To find the total distance Donny drove, we add the distance driven in the first part of the trip to the distance driven in the second part of the trip.

Total Distance = Distance from Part 1 + Distance from Part 2

Distance from Part 1 = 45 miles, Distance from Part 2 = 25 miles. So, the total distance is:

$$45 + 25 = 70 \text{ miles}$$

Alternative answer

Answer: 70 miles Explain
This is a question about <calculating distance using speed and time>. The solving step is:

First, let's figure out how far Donny drove in the first part. He drove 60 miles per hour for 45 minutes. Since there are 60 minutes in an hour, 60 miles per hour means he drives 1 mile every minute (60 miles / 60 minutes). So, in 45 minutes, he drove 45 miles (45 minutes * 1 mile/minute).

Next, let's find out how far he drove in the second part. He drove 50 miles per hour for 30 minutes. 30 minutes is half of an hour. So, he drove half of 50 miles, which is 25 miles (50 miles / 2).

Finally, we just add the distances from both parts to get the total distance. 45 miles + 25 miles = 70 miles.

Alternative answer

Answer: 70 miles Explain
This is a question about figuring out how far someone drove based on how fast they went and for how long. It's like finding total distance! . The solving step is:

First, I need to figure out how far Donny drove in the first part of his trip. He drove 60 miles per hour for 45 minutes. Since there are 60 minutes in an hour, 45 minutes is like three-quarters of an hour (because 45/60 simplifies to 3/4). So, if he goes 60 miles in a whole hour, in three-quarters of an hour he would drive 60 miles * (3/4) = 45 miles.

Next, I need to figure out how far he drove in the second part. He drove 50 miles per hour for 30 minutes. 30 minutes is exactly half an hour (because 30/60 simplifies to 1/2). So, if he goes 50 miles in a whole hour, in half an hour he would drive 50 miles * (1/2) = 25 miles.

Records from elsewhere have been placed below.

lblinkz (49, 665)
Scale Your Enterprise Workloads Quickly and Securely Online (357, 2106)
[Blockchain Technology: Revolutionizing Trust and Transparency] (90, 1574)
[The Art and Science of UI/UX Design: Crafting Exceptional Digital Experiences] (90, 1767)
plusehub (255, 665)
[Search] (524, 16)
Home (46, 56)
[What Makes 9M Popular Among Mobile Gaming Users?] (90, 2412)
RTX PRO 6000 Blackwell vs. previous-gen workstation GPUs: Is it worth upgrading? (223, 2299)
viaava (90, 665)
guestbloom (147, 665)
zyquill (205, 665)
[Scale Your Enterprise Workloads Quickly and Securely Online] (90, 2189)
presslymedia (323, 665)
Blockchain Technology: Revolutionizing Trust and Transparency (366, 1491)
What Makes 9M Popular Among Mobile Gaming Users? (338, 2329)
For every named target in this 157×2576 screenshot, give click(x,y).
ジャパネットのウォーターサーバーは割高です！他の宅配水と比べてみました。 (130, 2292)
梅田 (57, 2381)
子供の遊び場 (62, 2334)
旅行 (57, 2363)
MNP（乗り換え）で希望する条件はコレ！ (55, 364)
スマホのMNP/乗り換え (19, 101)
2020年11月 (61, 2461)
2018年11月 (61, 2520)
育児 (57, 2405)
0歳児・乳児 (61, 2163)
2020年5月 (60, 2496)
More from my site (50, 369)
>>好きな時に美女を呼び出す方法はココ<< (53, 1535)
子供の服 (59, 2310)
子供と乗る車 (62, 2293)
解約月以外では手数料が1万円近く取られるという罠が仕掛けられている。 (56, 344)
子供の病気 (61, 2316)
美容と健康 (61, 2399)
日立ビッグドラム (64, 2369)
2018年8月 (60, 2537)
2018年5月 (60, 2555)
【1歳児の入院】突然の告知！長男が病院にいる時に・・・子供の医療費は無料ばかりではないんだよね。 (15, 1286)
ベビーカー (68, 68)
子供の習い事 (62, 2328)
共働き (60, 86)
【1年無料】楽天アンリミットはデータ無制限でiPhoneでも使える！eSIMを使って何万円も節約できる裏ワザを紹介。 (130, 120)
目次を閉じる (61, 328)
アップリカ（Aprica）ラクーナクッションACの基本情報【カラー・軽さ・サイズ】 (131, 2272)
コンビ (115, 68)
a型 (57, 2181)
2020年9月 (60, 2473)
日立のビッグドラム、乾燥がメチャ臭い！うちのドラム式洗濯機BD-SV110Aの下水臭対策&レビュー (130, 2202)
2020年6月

Finally, to find out how many miles Donny drove in total, I just add up the distances from both parts of his trip: 45 miles + 25 miles = 70 miles.

Alternative answer

Answer: 70 miles Explain
This is a question about how to figure out distance when you know speed and time, and how to change minutes into hours . The solving step is:

First, I need to find out how far Donny drove in the first part of his trip.
He drove 60 miles per hour for 45 minutes. I know that 45 minutes is like 3/4 of an hour (because 45 out of 60 minutes is 45/60, which simplifies to 3/4).
So, in the first part, he drove 60 miles/hour * (3/4) hour = 45 miles.

Next, I need to find out how far he drove in the second part of his trip.
He drove 50 miles per hour for 30 minutes. I know that 30 minutes is half an hour (because 30 out of 60 minutes is 30/60, which simplifies to 1/2).
So, in the second part, he drove 50 miles/hour * (1/2) hour = 25 miles.

Finally, I add the distances from both parts to find the total distance Donny drove.
Total distance = 45 miles + 25 miles = 70 miles.